### Action item:
Repeat exactly the line that contains "Where should I click to: Click inside" and every line below it to the end of the material, omitting all others.

### Data excerpts:

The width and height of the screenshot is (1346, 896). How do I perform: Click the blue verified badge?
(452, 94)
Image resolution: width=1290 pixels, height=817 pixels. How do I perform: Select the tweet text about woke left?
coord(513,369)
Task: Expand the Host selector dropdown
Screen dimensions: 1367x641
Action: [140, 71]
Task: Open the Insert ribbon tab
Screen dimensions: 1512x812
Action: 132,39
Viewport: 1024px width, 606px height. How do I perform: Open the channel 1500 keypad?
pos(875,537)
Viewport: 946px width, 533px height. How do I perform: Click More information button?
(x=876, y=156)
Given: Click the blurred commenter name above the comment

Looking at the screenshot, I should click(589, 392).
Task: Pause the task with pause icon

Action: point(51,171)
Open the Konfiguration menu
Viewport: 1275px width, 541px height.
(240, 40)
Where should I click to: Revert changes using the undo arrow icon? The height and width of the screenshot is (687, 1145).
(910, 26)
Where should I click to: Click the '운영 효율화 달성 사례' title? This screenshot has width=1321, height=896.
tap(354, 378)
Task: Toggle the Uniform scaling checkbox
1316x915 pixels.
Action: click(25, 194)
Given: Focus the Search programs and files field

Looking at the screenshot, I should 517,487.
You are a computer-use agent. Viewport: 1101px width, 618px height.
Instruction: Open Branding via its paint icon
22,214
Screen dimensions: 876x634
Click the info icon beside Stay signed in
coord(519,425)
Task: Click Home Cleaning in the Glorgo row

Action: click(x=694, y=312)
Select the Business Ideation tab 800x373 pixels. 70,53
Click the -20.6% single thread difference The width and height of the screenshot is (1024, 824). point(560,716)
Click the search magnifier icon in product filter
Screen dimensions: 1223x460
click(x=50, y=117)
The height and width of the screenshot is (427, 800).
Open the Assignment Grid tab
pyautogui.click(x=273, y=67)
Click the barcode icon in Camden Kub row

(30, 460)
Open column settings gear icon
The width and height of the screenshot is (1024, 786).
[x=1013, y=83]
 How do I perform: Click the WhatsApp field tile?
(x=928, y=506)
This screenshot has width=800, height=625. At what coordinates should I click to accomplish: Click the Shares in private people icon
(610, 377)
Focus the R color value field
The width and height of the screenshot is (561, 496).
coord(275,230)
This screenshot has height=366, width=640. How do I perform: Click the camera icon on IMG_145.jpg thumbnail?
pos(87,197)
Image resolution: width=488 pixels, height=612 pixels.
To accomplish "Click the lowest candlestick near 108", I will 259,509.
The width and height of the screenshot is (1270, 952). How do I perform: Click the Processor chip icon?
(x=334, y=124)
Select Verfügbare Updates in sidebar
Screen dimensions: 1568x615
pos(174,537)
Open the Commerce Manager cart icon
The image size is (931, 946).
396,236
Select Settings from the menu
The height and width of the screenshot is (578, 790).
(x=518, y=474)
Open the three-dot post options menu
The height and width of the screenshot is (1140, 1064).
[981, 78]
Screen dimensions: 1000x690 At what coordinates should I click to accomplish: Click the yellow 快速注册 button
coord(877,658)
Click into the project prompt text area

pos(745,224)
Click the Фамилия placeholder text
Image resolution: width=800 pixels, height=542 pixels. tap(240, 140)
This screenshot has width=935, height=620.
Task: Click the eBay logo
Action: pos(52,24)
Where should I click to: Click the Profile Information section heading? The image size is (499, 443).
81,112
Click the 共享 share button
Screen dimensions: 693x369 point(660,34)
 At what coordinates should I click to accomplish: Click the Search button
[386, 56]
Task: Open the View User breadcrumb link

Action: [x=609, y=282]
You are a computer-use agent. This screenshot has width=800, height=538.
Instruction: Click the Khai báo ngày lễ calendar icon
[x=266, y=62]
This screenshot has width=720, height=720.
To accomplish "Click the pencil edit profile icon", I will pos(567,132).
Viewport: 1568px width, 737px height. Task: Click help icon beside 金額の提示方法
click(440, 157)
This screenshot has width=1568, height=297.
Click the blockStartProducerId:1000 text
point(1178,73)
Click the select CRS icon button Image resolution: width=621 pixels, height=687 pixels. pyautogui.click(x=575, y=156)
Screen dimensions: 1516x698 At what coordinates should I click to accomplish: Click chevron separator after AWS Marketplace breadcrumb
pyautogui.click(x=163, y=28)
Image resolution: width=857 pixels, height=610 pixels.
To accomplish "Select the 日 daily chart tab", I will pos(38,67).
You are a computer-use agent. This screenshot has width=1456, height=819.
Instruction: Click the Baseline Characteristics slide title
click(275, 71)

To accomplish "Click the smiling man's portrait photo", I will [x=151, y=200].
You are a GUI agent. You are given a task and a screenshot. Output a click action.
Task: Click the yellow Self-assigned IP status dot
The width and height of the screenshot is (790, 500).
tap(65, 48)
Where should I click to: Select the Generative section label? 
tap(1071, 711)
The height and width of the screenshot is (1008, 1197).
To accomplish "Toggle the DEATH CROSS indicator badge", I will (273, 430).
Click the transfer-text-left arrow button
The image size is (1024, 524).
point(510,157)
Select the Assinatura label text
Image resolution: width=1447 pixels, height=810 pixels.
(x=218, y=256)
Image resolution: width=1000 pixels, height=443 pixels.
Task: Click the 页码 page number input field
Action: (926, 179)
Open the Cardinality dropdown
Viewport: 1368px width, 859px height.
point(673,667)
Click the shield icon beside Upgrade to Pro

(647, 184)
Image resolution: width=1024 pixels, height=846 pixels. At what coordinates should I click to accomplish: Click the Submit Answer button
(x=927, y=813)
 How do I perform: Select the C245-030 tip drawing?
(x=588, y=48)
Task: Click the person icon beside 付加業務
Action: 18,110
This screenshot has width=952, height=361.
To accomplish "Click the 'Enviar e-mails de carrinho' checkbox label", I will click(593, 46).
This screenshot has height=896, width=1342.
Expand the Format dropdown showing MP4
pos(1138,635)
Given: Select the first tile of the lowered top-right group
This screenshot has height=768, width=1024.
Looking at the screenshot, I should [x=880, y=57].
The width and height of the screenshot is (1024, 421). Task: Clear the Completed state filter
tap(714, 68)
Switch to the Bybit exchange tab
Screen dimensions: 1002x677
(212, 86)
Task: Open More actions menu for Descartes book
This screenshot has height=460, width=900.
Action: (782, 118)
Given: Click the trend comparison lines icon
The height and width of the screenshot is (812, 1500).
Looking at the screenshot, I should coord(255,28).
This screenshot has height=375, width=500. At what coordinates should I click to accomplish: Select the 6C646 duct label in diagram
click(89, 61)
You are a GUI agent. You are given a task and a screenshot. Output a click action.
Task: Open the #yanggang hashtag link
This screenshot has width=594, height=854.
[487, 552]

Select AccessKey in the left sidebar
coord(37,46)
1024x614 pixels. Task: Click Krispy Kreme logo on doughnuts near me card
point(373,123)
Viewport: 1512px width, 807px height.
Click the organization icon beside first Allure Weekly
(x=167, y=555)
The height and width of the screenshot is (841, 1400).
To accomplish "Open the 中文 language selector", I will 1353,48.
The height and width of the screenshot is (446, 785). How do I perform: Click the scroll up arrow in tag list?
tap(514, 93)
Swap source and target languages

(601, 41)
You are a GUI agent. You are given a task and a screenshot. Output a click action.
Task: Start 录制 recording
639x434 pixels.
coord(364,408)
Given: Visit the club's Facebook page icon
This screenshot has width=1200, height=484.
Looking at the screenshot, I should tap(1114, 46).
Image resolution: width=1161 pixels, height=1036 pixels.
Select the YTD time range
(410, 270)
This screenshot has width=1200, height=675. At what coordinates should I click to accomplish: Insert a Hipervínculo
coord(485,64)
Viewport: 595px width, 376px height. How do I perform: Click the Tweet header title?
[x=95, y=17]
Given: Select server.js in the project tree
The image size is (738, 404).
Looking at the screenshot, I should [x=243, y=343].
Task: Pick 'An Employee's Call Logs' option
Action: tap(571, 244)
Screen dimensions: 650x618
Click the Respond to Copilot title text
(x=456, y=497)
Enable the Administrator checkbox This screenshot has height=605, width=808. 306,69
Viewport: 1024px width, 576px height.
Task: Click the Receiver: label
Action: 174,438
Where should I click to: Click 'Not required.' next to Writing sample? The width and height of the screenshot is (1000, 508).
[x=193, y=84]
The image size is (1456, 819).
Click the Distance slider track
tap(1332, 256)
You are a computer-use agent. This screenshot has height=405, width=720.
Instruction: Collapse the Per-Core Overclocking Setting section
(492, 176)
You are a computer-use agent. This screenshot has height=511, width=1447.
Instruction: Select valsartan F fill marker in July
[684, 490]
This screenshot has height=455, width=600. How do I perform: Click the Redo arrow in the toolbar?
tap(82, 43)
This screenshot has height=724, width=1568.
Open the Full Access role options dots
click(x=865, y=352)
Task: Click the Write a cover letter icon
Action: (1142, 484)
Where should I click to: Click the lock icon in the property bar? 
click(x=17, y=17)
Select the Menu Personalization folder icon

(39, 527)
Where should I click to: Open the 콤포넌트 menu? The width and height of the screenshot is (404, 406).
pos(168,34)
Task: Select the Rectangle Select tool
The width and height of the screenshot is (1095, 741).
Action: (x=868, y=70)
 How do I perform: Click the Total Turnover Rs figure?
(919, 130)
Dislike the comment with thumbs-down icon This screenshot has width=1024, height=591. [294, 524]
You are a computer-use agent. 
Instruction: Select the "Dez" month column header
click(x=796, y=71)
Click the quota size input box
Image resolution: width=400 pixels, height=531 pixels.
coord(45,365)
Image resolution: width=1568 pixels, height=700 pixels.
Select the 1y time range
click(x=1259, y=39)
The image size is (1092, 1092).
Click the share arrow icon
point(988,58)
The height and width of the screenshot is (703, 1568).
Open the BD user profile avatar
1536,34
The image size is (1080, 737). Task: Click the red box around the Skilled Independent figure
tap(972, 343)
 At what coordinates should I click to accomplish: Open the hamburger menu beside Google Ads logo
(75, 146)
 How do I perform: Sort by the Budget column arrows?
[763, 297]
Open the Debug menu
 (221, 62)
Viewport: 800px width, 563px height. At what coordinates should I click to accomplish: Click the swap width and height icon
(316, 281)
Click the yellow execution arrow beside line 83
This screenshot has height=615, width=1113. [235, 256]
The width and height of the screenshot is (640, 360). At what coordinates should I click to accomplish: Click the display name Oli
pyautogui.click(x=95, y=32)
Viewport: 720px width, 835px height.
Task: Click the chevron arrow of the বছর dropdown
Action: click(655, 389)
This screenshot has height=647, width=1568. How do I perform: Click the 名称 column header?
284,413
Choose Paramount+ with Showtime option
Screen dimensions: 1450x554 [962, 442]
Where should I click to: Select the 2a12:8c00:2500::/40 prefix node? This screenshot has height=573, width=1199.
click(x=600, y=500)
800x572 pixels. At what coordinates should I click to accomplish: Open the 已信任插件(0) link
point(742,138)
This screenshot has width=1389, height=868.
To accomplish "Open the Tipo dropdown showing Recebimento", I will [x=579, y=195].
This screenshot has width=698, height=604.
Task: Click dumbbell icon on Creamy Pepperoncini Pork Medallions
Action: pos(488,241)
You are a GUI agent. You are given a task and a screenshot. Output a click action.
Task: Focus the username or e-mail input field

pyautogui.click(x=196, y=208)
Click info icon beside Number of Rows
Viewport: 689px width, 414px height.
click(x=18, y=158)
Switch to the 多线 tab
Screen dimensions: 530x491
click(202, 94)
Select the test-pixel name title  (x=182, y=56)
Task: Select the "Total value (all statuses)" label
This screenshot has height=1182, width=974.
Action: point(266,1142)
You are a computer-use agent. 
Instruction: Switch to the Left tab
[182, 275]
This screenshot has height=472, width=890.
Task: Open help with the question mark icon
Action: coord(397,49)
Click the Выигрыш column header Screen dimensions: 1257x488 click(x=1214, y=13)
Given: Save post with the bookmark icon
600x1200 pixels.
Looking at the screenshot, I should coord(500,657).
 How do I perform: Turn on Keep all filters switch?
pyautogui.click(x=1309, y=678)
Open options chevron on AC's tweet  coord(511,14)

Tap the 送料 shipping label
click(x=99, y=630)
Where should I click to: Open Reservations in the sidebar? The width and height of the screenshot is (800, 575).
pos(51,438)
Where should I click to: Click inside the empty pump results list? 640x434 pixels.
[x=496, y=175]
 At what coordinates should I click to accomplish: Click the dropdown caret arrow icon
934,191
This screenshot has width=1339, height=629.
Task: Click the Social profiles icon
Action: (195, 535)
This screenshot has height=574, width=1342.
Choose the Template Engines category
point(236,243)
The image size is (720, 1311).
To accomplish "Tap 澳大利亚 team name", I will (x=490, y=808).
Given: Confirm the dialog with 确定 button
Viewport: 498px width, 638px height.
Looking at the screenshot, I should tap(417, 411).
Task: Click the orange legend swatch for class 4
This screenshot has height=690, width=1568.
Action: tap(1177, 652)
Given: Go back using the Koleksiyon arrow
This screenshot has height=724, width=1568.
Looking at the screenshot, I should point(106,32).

### Response below:
Where should I click to: Click inside the empty pump results list? 640x434 pixels.
[x=496, y=175]
 At what coordinates should I click to accomplish: Click the dropdown caret arrow icon
934,191
This screenshot has width=1339, height=629.
Task: Click the Social profiles icon
Action: (195, 535)
This screenshot has height=574, width=1342.
Choose the Template Engines category
point(236,243)
The image size is (720, 1311).
To accomplish "Tap 澳大利亚 team name", I will (x=490, y=808).
Given: Confirm the dialog with 确定 button
Viewport: 498px width, 638px height.
Looking at the screenshot, I should tap(417, 411).
Task: Click the orange legend swatch for class 4
This screenshot has height=690, width=1568.
Action: tap(1177, 652)
Given: Go back using the Koleksiyon arrow
This screenshot has height=724, width=1568.
Looking at the screenshot, I should point(106,32).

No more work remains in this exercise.